### BRIEF:
Nothing is needed except the lines below that run from the one with "Image resolution: width=1103" through the one with "Toggle visibility eye", repeated exactly.

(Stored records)
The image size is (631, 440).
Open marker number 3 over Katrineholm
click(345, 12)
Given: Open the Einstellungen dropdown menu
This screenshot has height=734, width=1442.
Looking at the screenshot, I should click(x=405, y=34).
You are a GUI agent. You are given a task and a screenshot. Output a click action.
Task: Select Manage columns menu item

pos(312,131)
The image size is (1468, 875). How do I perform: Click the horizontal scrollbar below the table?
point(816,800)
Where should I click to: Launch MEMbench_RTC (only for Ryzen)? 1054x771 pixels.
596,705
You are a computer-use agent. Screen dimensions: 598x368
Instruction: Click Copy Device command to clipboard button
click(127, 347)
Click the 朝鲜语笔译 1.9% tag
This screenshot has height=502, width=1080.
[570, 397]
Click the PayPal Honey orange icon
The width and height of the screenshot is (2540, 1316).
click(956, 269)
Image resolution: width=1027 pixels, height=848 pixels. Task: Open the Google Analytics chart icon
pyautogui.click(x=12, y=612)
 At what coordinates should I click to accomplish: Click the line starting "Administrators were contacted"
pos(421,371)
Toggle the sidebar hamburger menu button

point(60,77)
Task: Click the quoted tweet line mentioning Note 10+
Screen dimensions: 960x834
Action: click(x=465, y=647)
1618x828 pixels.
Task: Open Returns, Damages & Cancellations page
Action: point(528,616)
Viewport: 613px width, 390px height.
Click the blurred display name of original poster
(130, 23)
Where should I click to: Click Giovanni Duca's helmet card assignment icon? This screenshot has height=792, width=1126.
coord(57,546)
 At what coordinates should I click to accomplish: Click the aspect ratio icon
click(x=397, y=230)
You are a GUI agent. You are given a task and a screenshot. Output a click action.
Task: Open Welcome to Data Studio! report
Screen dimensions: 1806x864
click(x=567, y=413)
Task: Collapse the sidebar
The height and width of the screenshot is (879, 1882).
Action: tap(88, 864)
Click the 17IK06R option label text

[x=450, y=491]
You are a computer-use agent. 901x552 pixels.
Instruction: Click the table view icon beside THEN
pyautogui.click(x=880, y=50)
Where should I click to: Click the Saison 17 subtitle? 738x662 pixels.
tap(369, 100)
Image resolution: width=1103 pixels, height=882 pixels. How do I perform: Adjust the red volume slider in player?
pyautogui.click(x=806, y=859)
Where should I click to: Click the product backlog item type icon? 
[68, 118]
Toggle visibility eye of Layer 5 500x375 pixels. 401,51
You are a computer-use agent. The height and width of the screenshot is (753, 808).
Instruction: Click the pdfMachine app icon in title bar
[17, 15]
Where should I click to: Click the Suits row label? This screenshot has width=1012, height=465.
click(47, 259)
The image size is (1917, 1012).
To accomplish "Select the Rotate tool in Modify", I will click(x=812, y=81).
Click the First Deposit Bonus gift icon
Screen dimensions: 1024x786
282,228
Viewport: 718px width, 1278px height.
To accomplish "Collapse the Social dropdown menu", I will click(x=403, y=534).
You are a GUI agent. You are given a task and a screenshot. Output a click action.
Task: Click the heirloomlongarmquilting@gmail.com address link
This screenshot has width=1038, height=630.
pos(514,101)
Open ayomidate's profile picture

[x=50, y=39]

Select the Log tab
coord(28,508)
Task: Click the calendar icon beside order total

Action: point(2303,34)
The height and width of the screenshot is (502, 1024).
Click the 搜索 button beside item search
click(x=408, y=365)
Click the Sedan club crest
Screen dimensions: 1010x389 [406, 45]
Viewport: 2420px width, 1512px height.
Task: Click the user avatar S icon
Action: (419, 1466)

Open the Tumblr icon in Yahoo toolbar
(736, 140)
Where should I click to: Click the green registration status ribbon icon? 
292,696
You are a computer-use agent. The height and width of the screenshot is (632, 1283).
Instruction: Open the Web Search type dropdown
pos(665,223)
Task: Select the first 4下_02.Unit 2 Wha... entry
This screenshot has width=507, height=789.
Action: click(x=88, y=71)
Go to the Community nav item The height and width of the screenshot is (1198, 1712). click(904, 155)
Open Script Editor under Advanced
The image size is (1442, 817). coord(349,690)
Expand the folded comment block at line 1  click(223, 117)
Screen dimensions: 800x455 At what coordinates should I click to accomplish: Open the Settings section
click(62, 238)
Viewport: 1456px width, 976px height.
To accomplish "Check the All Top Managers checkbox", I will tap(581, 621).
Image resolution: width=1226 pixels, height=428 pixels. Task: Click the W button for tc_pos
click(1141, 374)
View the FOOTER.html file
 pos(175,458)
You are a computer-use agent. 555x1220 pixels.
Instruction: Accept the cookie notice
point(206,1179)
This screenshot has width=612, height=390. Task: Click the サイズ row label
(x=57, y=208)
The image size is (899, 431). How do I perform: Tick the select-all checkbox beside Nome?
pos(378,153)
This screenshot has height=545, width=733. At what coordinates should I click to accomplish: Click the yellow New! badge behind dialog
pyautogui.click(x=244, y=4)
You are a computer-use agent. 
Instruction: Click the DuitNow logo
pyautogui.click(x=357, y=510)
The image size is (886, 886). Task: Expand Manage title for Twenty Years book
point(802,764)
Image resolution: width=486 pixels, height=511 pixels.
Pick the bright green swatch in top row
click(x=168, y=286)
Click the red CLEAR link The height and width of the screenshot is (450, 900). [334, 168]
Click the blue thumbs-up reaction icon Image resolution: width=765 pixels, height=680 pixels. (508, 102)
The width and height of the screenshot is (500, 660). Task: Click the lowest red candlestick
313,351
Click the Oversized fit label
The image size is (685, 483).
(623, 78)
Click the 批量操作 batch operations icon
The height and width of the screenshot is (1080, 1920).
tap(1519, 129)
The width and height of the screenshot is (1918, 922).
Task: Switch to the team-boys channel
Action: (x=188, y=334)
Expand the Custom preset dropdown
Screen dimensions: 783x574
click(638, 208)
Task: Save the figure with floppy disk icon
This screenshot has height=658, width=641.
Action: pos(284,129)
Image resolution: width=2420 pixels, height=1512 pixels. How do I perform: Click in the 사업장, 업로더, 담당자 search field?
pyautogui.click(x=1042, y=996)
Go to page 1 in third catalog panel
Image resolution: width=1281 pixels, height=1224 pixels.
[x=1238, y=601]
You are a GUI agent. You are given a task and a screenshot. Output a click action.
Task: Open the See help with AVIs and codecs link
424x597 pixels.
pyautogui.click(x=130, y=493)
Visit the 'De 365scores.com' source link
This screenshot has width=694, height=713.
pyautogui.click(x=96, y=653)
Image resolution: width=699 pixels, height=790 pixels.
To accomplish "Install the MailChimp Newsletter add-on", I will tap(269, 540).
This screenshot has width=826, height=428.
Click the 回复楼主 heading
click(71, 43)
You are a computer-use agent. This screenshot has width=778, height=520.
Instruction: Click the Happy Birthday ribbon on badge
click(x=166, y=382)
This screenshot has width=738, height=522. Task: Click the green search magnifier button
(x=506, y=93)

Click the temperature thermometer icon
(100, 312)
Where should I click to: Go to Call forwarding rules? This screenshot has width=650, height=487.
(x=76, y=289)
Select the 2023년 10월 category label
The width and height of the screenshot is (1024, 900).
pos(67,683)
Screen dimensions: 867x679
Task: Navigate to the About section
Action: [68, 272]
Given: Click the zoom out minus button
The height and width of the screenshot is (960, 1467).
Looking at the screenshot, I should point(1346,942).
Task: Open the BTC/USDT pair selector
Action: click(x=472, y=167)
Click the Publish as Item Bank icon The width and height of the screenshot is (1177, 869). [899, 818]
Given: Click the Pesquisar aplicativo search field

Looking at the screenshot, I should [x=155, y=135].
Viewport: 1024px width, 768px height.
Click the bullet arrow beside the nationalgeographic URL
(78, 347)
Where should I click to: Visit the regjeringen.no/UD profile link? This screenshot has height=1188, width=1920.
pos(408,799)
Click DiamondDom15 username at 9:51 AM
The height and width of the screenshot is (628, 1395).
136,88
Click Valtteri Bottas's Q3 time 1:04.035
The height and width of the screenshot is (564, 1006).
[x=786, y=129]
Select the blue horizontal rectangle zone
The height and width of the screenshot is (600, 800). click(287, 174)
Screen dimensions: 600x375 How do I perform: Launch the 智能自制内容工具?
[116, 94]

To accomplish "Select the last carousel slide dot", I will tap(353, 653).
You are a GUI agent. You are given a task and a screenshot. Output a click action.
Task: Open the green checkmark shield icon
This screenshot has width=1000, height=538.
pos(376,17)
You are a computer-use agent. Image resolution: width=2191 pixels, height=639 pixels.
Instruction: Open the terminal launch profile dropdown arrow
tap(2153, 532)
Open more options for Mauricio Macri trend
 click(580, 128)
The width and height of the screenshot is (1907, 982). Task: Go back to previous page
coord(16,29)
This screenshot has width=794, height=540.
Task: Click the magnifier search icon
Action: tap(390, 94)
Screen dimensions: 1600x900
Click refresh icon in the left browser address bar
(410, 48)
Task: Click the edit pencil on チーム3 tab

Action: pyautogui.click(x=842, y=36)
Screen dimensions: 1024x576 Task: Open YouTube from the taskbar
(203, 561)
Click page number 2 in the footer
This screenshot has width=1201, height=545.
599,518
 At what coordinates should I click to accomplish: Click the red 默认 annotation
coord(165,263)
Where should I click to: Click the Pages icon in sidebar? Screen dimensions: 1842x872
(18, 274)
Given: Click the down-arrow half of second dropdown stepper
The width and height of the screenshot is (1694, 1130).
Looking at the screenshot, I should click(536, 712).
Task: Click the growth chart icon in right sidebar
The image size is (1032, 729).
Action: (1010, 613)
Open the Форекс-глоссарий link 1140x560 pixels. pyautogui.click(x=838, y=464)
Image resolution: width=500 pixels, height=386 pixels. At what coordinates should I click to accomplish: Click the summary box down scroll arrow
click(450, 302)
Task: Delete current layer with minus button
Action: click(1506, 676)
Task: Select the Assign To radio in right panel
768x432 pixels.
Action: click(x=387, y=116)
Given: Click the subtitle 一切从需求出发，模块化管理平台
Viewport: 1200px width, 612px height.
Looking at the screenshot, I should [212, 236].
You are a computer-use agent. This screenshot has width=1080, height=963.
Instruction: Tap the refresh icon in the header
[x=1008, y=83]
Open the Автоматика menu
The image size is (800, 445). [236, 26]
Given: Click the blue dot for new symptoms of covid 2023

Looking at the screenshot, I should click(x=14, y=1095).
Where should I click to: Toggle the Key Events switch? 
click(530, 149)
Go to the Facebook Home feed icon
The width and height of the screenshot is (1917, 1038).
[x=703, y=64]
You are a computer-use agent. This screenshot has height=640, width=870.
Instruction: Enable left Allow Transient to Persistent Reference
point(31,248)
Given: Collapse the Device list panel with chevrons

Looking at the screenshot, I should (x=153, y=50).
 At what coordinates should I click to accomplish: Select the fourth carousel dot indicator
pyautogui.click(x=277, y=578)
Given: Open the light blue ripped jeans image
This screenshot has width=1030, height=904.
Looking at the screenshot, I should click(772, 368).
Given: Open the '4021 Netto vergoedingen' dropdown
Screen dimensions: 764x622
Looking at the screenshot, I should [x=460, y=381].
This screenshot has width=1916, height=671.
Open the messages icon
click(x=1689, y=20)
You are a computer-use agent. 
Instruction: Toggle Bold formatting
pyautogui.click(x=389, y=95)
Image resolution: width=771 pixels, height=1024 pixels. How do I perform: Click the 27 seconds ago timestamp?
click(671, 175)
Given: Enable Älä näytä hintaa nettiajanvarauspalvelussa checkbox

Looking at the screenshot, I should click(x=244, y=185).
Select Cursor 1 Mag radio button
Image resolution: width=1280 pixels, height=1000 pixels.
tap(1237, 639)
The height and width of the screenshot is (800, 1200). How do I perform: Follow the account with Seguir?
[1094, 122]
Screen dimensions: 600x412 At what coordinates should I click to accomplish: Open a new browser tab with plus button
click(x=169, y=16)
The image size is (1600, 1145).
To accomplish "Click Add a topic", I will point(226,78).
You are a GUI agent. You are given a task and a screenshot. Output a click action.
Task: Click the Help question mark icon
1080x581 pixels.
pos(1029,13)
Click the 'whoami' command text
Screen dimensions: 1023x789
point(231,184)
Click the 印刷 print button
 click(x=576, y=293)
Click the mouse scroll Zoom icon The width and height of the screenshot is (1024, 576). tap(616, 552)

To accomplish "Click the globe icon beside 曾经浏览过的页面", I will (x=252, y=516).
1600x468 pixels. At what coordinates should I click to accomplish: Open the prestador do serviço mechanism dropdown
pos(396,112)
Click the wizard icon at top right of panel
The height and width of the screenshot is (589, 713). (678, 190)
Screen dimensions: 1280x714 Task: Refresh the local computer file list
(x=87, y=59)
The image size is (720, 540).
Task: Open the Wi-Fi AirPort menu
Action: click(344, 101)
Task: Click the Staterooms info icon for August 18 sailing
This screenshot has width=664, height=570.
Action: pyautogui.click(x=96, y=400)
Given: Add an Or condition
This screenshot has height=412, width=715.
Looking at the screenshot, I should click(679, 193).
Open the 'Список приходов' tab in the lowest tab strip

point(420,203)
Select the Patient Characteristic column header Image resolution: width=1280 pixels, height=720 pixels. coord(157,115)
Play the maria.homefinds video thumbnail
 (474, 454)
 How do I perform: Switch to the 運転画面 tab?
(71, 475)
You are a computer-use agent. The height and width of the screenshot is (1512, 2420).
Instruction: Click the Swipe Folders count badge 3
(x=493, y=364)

### OUTPUT FOR THIS TASK:
Image resolution: width=1103 pixels, height=882 pixels. How do I perform: Adjust the red volume slider in player?
pyautogui.click(x=806, y=859)
Where should I click to: Click the product backlog item type icon? 
[68, 118]
Toggle visibility eye of Layer 5 500x375 pixels. 401,51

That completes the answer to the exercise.